Tuesday, June 15, 2010

Know Your Body ( Male Fitness )


There are broadly three body types, and knowing what type you are is absolutely mandatory for understanding the workout and diet you need.

Did you ever notice how some people can eat whatever they want and never put on weight while some gain fat a lot easier? The reason for this is genetics. There are 3 different body types – Endomorph Mesomorph and Ectomorph. Knowing which of these you belong to will help you understand why certain aspects of diet and workout are harder and slower or easier and quicker for you than they are for other people. The main differences between the three types are metabolism speed and bone structure.

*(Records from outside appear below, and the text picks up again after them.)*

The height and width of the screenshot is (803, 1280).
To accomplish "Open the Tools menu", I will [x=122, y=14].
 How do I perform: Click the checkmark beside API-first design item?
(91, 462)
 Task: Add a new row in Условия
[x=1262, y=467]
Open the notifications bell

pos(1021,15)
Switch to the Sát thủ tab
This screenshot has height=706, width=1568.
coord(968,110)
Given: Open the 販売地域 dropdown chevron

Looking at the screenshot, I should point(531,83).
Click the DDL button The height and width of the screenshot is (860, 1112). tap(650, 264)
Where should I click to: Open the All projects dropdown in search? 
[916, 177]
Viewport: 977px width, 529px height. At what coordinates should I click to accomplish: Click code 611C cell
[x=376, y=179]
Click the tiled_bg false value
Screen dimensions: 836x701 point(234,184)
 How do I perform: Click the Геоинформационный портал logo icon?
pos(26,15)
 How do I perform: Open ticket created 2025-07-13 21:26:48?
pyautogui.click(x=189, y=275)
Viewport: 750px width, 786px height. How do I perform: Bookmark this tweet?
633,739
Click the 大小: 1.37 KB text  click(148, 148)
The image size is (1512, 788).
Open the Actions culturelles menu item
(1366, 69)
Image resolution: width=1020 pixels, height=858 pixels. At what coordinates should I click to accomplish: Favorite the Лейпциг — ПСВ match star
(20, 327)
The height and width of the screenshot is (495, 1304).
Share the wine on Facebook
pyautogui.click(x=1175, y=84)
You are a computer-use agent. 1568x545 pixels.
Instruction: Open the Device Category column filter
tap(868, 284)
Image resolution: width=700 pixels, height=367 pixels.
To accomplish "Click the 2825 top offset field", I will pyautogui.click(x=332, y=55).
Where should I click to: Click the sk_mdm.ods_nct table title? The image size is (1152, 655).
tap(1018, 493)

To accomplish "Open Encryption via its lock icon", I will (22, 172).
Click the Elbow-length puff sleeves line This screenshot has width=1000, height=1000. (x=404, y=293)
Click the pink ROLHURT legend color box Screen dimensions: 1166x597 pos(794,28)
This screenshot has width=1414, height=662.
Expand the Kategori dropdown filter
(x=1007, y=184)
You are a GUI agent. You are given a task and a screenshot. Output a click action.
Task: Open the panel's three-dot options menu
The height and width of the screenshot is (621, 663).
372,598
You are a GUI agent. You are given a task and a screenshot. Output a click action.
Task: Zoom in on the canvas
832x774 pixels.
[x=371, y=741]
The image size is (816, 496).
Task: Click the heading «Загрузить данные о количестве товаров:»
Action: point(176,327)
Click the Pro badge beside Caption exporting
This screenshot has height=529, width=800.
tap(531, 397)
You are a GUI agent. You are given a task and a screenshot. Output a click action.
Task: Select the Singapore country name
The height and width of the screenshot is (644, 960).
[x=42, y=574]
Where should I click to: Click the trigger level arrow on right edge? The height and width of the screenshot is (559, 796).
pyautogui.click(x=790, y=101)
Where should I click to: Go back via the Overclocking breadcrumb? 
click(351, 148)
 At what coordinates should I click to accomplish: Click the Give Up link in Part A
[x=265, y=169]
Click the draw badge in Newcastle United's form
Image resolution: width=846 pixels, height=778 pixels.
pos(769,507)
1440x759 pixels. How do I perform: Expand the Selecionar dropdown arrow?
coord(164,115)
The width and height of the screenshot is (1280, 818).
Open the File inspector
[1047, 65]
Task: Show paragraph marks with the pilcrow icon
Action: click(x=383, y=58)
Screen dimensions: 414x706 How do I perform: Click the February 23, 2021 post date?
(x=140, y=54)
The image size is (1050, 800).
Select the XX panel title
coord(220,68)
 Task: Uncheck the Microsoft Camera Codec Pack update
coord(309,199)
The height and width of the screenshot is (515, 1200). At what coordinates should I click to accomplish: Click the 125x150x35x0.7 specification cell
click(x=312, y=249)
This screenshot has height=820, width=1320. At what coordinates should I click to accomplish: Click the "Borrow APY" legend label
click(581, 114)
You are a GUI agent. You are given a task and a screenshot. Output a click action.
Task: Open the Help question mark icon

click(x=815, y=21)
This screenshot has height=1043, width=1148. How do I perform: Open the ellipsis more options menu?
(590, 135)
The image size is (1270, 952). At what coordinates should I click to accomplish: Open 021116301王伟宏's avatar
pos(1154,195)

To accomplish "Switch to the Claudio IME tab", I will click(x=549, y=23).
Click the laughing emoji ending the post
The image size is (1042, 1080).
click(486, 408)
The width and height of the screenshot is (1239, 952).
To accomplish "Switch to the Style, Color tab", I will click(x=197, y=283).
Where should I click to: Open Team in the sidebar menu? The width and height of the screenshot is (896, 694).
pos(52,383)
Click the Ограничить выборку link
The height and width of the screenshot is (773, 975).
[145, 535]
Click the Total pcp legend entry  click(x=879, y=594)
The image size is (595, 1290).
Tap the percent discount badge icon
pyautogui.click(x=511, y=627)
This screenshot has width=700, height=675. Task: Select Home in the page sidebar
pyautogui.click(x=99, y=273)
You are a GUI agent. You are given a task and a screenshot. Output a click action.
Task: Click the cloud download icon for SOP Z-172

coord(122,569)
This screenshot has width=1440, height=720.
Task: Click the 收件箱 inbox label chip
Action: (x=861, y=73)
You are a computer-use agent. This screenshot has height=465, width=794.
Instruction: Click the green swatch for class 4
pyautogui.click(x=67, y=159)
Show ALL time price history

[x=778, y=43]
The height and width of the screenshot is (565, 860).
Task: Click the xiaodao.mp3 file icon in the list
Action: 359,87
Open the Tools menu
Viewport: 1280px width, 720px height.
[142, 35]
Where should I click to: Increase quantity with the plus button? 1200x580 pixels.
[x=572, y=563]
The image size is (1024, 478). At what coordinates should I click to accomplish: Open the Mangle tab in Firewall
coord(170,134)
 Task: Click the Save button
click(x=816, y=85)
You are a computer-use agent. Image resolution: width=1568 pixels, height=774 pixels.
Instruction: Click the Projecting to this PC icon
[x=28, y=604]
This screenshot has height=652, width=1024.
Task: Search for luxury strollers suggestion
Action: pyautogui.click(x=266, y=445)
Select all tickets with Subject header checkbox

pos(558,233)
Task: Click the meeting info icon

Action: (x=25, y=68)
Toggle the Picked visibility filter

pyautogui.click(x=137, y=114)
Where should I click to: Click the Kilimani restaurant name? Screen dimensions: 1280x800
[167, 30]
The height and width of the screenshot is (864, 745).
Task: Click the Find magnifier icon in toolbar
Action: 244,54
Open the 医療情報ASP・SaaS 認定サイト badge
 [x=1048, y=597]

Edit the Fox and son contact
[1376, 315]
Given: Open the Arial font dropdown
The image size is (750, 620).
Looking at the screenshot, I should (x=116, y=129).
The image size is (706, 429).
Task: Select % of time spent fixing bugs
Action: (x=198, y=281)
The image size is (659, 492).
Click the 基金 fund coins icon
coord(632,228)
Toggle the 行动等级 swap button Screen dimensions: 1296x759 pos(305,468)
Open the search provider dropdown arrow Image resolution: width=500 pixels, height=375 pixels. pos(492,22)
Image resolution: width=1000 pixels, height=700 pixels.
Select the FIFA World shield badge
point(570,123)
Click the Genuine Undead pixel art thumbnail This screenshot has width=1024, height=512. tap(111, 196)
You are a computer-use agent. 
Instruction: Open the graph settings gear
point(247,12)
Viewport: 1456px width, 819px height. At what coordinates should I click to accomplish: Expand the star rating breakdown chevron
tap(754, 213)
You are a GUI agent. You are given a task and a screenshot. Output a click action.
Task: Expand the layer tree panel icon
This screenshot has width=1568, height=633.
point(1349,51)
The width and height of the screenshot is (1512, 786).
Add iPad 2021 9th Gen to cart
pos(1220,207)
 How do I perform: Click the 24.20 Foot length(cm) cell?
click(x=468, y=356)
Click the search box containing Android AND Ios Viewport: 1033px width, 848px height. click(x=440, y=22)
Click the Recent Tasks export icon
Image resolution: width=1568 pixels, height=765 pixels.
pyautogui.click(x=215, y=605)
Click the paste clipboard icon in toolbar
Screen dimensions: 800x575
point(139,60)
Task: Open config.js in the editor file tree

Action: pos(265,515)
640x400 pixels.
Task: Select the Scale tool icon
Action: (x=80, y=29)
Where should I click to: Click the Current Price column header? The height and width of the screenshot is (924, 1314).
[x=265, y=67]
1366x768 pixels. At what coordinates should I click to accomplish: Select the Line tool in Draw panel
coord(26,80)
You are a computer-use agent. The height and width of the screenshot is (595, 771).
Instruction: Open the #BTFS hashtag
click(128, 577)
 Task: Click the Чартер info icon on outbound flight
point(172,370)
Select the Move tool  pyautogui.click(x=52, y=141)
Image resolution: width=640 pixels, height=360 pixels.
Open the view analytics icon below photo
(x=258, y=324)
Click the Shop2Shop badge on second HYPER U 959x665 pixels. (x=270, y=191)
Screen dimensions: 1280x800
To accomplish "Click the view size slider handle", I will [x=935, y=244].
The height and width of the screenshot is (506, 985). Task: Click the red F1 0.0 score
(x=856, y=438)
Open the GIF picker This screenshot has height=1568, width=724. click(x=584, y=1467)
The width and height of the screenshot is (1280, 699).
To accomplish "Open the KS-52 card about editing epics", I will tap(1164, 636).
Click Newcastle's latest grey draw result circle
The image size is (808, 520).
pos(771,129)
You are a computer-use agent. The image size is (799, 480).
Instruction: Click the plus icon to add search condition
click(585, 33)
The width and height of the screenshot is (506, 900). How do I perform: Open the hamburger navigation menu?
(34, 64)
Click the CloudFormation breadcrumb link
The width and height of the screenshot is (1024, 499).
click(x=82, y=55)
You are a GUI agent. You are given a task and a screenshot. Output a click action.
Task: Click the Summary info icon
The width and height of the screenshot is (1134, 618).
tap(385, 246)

ENDOMORPH body types often have big bones, large trunk and thighs. They have a naturally high degree of body fat, especially around the midsection, that is, a pear-shaped body. They usually struggle to control their weight, because of slower metabolism and the inability to exert enough effort to burn the required calories. It's important for the endomorph to eat frequently and keep metabolism high. While a reduction in calories is needed, the basic nutrition needs must still be met in order to retain the lean muscle tissue that burns calories.

Workout: Training for the endomorph body should be fast and higher repetitions. This does not mean low intensity. The goal is to burn as many calories possible while retaining muscle mass.

* Burning calories and fat (aerobic / cardio) should be a priority.
* Opt for activities like circuit and full body strength training.
* Light weight training will do wonders.

Diet: This body type must be very careful with carbohydrates. Make sure that most of the carbs eaten come from complex carbohydrate sources. High protein intake will help in muscle retention. Hydration and fibre-intake are top priority.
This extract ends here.